**What is needed**
Reproduce the entries verbatim, from the very start through the line containing "tap(1440, 141)", including that line.

**Data shown**
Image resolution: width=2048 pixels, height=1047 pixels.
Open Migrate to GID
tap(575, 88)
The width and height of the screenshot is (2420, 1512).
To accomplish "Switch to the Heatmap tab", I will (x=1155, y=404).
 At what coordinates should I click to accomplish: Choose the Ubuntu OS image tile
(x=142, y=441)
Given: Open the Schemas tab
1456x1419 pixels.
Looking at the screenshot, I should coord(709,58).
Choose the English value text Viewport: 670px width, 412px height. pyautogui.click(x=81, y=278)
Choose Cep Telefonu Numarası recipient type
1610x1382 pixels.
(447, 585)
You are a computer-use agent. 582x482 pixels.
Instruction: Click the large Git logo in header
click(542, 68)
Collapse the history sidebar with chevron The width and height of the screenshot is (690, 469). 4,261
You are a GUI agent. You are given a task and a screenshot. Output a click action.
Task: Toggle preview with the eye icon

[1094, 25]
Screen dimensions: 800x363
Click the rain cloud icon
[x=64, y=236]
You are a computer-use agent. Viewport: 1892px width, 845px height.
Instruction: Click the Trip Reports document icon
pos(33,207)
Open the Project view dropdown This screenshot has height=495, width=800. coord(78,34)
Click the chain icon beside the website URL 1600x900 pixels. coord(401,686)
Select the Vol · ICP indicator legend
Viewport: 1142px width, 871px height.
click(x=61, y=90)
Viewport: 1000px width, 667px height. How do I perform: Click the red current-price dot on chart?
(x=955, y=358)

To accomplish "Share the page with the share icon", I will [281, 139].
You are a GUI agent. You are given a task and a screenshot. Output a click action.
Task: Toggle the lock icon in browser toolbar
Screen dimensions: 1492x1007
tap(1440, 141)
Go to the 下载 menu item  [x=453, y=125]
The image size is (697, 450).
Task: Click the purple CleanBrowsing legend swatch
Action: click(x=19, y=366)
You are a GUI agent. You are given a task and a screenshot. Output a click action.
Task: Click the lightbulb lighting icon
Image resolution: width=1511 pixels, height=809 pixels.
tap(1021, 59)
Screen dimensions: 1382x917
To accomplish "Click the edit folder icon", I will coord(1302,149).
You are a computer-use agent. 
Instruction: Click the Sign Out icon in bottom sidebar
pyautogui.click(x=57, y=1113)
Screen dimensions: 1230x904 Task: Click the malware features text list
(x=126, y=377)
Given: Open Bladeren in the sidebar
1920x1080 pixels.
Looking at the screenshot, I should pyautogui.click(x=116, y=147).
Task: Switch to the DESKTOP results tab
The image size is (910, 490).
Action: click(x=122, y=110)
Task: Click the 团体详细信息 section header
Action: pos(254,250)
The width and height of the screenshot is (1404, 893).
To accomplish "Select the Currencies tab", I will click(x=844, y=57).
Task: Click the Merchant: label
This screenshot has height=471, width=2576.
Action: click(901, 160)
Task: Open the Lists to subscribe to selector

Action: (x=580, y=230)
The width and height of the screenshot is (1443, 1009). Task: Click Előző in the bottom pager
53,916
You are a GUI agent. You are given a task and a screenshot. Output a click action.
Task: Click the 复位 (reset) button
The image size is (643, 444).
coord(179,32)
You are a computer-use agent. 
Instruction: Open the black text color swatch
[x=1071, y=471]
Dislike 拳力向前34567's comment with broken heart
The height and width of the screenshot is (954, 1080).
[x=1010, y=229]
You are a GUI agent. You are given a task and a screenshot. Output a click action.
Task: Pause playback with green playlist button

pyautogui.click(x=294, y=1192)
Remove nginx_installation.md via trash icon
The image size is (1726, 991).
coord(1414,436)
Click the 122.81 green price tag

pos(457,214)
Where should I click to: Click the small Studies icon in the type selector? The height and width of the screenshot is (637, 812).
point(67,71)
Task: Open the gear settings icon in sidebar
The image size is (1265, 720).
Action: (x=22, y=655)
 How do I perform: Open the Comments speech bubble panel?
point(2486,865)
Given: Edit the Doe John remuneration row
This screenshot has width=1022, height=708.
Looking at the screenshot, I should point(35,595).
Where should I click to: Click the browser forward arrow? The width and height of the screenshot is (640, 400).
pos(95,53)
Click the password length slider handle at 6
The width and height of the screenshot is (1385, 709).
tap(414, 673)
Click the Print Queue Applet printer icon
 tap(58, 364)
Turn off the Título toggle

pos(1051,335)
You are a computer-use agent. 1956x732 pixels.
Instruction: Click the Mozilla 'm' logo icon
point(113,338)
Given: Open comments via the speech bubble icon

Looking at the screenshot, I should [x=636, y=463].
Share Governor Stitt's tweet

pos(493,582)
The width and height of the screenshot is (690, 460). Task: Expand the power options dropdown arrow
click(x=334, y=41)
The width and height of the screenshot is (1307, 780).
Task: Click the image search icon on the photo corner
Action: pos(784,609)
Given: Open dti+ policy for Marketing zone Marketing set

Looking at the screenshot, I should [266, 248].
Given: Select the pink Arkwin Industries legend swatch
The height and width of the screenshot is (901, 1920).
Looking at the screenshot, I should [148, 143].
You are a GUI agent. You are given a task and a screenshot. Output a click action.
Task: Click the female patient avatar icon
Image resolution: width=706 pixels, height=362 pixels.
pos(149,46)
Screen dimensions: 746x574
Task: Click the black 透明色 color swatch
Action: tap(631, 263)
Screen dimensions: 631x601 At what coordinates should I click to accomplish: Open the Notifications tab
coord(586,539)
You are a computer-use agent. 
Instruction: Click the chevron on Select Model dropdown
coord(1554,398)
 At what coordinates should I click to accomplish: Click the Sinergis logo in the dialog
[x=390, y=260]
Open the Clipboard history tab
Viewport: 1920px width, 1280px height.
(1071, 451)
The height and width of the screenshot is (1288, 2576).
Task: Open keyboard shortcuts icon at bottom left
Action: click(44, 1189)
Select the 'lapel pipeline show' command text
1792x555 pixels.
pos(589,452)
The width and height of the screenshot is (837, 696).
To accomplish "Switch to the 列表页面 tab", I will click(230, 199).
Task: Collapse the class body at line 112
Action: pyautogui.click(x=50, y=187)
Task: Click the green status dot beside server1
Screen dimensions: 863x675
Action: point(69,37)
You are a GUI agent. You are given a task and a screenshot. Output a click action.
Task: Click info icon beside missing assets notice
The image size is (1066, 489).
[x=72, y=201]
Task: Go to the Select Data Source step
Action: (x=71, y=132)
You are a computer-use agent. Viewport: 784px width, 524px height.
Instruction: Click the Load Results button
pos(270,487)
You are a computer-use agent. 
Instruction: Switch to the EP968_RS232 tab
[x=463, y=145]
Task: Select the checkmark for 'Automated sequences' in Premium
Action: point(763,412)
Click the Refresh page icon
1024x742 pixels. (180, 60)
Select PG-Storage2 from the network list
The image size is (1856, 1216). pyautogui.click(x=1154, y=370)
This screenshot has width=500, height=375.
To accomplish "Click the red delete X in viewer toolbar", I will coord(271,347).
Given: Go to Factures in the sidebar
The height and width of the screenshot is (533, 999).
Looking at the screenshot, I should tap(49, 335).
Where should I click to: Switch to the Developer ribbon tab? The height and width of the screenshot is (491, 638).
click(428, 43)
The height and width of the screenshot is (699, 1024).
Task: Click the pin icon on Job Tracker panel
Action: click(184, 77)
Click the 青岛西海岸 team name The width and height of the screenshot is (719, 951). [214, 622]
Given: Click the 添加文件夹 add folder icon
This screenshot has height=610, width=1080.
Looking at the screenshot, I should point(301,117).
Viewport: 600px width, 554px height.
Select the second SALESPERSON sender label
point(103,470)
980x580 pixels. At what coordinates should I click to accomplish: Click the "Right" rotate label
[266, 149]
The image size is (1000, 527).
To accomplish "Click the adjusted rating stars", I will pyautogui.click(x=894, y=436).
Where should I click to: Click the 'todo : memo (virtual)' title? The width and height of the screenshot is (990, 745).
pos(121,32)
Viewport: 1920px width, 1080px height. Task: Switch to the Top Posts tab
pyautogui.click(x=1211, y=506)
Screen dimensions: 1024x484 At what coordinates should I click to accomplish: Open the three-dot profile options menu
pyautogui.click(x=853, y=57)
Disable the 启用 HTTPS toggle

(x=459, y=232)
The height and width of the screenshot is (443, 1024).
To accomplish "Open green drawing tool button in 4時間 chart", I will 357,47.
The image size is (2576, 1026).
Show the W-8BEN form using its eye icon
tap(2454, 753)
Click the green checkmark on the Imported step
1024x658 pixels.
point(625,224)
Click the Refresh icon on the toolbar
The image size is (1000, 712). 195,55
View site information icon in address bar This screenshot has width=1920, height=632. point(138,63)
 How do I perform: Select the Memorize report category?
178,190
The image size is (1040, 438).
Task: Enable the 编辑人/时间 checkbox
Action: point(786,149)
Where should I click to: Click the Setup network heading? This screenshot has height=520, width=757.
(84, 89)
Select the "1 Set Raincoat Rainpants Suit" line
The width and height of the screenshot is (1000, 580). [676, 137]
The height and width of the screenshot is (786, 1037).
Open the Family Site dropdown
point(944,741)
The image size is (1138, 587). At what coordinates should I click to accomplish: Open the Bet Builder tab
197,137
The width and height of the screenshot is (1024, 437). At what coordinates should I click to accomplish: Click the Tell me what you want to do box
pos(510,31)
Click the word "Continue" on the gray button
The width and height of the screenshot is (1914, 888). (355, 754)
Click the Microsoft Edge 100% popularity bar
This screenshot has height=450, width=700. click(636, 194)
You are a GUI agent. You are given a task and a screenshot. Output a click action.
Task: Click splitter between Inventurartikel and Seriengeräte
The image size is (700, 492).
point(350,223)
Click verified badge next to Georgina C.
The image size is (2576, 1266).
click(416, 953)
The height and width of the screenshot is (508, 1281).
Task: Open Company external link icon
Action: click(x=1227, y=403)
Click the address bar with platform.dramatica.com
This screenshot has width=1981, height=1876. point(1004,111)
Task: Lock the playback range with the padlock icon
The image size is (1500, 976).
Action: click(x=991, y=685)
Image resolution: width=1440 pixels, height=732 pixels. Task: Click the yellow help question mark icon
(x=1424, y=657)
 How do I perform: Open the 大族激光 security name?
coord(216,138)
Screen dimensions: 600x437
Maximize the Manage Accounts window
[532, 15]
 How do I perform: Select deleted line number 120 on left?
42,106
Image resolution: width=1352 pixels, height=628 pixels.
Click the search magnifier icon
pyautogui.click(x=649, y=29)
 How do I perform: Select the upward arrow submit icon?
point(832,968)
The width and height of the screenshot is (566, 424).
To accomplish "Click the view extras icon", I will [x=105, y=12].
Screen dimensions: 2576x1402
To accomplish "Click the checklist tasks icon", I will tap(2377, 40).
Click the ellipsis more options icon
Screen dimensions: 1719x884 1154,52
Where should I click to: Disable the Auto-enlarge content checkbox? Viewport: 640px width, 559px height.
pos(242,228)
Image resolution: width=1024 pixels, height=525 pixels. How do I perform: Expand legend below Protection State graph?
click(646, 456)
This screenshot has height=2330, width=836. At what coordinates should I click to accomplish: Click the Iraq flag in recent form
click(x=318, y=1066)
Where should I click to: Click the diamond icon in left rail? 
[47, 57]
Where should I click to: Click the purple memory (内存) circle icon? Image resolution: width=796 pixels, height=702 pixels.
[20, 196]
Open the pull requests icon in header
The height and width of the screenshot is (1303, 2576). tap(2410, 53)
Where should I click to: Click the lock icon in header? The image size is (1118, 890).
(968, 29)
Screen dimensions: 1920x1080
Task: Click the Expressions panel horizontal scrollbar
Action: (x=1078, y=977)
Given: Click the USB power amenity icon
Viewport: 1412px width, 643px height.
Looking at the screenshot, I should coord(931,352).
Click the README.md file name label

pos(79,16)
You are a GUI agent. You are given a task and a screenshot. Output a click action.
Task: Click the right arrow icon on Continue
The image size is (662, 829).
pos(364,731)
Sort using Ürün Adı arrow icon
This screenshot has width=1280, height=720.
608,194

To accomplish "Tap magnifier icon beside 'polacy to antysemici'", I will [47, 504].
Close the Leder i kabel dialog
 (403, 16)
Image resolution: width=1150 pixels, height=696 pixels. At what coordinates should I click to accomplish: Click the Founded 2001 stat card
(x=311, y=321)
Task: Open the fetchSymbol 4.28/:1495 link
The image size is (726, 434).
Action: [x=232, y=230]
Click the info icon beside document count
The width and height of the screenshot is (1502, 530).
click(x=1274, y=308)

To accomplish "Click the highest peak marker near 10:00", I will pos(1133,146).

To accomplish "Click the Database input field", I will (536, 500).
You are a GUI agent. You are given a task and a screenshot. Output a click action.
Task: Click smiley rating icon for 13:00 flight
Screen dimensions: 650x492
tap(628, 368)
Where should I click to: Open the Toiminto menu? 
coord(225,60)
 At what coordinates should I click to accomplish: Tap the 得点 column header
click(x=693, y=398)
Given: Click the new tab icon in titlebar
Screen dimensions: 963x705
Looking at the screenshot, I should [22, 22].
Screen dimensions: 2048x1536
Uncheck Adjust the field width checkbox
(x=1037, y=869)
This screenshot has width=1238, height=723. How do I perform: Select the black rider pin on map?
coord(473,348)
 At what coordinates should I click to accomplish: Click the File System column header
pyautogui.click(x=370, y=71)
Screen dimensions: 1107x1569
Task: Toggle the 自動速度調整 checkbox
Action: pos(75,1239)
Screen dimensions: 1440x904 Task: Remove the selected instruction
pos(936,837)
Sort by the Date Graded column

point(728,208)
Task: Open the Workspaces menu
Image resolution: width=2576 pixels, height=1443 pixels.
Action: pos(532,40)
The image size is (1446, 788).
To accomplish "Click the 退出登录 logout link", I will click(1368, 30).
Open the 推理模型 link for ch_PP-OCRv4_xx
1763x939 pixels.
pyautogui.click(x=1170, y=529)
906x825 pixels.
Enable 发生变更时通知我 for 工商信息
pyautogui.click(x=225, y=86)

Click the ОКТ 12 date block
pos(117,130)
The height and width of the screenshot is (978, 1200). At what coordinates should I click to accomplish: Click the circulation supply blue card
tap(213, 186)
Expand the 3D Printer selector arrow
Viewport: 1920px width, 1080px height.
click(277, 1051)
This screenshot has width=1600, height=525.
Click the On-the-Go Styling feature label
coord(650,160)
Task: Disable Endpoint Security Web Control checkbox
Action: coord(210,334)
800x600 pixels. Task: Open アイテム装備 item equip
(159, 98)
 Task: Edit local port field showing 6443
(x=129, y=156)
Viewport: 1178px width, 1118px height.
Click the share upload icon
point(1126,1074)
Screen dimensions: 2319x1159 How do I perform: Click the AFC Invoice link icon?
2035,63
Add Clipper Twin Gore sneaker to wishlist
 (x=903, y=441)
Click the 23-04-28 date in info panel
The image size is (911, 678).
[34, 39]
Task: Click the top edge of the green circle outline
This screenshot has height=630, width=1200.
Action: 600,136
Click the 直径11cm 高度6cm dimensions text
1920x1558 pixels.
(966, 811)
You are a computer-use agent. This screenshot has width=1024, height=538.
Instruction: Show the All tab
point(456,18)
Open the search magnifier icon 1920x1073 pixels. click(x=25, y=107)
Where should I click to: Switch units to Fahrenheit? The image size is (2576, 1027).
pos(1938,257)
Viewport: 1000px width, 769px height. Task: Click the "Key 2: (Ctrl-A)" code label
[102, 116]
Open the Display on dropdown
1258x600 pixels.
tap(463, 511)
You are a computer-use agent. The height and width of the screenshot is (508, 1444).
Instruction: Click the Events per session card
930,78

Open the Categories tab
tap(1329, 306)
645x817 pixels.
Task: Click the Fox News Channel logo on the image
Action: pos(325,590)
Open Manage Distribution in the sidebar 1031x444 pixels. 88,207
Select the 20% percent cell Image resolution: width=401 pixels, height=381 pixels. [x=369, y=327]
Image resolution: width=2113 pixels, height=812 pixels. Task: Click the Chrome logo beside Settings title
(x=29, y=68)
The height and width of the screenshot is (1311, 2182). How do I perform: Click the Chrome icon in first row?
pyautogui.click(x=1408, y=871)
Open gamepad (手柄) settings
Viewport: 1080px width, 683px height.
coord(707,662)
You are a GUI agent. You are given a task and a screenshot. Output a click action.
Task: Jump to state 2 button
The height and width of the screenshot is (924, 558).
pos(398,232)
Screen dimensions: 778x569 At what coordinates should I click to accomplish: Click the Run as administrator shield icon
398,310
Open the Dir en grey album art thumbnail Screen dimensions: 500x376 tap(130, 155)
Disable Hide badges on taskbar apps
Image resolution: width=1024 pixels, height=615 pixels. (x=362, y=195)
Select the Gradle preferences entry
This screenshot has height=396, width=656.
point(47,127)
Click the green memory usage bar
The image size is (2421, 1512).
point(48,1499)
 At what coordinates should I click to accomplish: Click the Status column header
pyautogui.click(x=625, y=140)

**The completed task**
Image resolution: width=2048 pixels, height=1047 pixels.
Open Migrate to GID
tap(575, 88)
The width and height of the screenshot is (2420, 1512).
To accomplish "Switch to the Heatmap tab", I will (x=1155, y=404).
 At what coordinates should I click to accomplish: Choose the Ubuntu OS image tile
(x=142, y=441)
Given: Open the Schemas tab
1456x1419 pixels.
Looking at the screenshot, I should coord(709,58).
Choose the English value text Viewport: 670px width, 412px height. pyautogui.click(x=81, y=278)
Choose Cep Telefonu Numarası recipient type
1610x1382 pixels.
(447, 585)
You are a computer-use agent. 582x482 pixels.
Instruction: Click the large Git logo in header
click(542, 68)
Collapse the history sidebar with chevron The width and height of the screenshot is (690, 469). 4,261
You are a GUI agent. You are given a task and a screenshot. Output a click action.
Task: Toggle preview with the eye icon

[1094, 25]
Screen dimensions: 800x363
Click the rain cloud icon
[x=64, y=236]
You are a computer-use agent. Viewport: 1892px width, 845px height.
Instruction: Click the Trip Reports document icon
pos(33,207)
Open the Project view dropdown This screenshot has height=495, width=800. coord(78,34)
Click the chain icon beside the website URL 1600x900 pixels. coord(401,686)
Select the Vol · ICP indicator legend
Viewport: 1142px width, 871px height.
click(x=61, y=90)
Viewport: 1000px width, 667px height. How do I perform: Click the red current-price dot on chart?
(x=955, y=358)

To accomplish "Share the page with the share icon", I will [281, 139].
You are a GUI agent. You are given a task and a screenshot. Output a click action.
Task: Toggle the lock icon in browser toolbar
Screen dimensions: 1492x1007
tap(1440, 141)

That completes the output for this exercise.